> [Data extract]
※
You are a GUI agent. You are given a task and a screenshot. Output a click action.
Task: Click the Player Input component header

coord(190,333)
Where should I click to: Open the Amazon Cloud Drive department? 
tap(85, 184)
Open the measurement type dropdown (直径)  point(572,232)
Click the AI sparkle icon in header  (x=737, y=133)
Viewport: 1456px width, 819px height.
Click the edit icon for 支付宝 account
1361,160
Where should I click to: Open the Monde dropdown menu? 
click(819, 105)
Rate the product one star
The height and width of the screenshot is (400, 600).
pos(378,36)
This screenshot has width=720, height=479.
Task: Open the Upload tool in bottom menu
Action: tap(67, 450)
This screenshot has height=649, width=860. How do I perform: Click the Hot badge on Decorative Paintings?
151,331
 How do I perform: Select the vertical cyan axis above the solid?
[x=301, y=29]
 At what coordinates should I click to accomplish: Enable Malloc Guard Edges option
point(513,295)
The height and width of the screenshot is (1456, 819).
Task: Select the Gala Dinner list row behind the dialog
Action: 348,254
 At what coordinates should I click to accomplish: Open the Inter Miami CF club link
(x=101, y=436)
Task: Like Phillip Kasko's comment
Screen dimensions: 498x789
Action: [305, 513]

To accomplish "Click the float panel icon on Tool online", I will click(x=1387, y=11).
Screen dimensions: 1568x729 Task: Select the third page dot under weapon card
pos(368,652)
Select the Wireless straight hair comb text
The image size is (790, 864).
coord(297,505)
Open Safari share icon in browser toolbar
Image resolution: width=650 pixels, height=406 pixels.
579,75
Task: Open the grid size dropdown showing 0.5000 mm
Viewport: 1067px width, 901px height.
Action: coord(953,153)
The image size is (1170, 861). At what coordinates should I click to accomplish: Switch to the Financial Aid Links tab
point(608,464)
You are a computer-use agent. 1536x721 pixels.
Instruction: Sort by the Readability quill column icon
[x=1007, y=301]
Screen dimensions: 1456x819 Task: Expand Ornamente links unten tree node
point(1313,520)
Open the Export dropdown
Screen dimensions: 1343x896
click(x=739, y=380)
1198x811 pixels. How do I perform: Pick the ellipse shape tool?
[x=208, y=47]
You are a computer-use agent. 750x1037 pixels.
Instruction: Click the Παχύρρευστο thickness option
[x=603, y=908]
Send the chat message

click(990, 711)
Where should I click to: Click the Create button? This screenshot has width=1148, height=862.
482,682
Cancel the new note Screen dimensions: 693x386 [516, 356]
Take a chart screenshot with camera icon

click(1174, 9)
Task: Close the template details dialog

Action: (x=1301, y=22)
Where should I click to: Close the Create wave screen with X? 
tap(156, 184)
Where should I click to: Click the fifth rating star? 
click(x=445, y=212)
※
> [Stated goal] Revise the lines above so that each occurrence of "dropdown" becomes "drop-down", changing nothing else.

> [Written solution]
You are a GUI agent. You are given a task and a screenshot. Output a click action.
Task: Click the Player Input component header

coord(190,333)
Where should I click to: Open the Amazon Cloud Drive department? 
tap(85, 184)
Open the measurement type drop-down (直径)  point(572,232)
Click the AI sparkle icon in header  (x=737, y=133)
Viewport: 1456px width, 819px height.
Click the edit icon for 支付宝 account
1361,160
Where should I click to: Open the Monde drop-down menu? 
click(819, 105)
Rate the product one star
The height and width of the screenshot is (400, 600).
pos(378,36)
This screenshot has width=720, height=479.
Task: Open the Upload tool in bottom menu
Action: tap(67, 450)
This screenshot has height=649, width=860. How do I perform: Click the Hot badge on Decorative Paintings?
151,331
 How do I perform: Select the vertical cyan axis above the solid?
[x=301, y=29]
 At what coordinates should I click to accomplish: Enable Malloc Guard Edges option
point(513,295)
The height and width of the screenshot is (1456, 819).
Task: Select the Gala Dinner list row behind the dialog
Action: 348,254
 At what coordinates should I click to accomplish: Open the Inter Miami CF club link
(x=101, y=436)
Task: Like Phillip Kasko's comment
Screen dimensions: 498x789
Action: [305, 513]

To accomplish "Click the float panel icon on Tool online", I will click(x=1387, y=11).
Screen dimensions: 1568x729 Task: Select the third page dot under weapon card
pos(368,652)
Select the Wireless straight hair comb text
The image size is (790, 864).
coord(297,505)
Open Safari share icon in browser toolbar
Image resolution: width=650 pixels, height=406 pixels.
579,75
Task: Open the grid size drop-down showing 0.5000 mm
Viewport: 1067px width, 901px height.
Action: coord(953,153)
The image size is (1170, 861). At what coordinates should I click to accomplish: Switch to the Financial Aid Links tab
point(608,464)
You are a computer-use agent. 1536x721 pixels.
Instruction: Sort by the Readability quill column icon
[x=1007, y=301]
Screen dimensions: 1456x819 Task: Expand Ornamente links unten tree node
point(1313,520)
Open the Export drop-down
Screen dimensions: 1343x896
click(x=739, y=380)
1198x811 pixels. How do I perform: Pick the ellipse shape tool?
[x=208, y=47]
You are a computer-use agent. 750x1037 pixels.
Instruction: Click the Παχύρρευστο thickness option
[x=603, y=908]
Send the chat message

click(990, 711)
Where should I click to: Click the Create button? This screenshot has width=1148, height=862.
482,682
Cancel the new note Screen dimensions: 693x386 [516, 356]
Take a chart screenshot with camera icon

click(1174, 9)
Task: Close the template details dialog

Action: (x=1301, y=22)
Where should I click to: Close the Create wave screen with X? 
tap(156, 184)
Where should I click to: Click the fifth rating star? 
click(x=445, y=212)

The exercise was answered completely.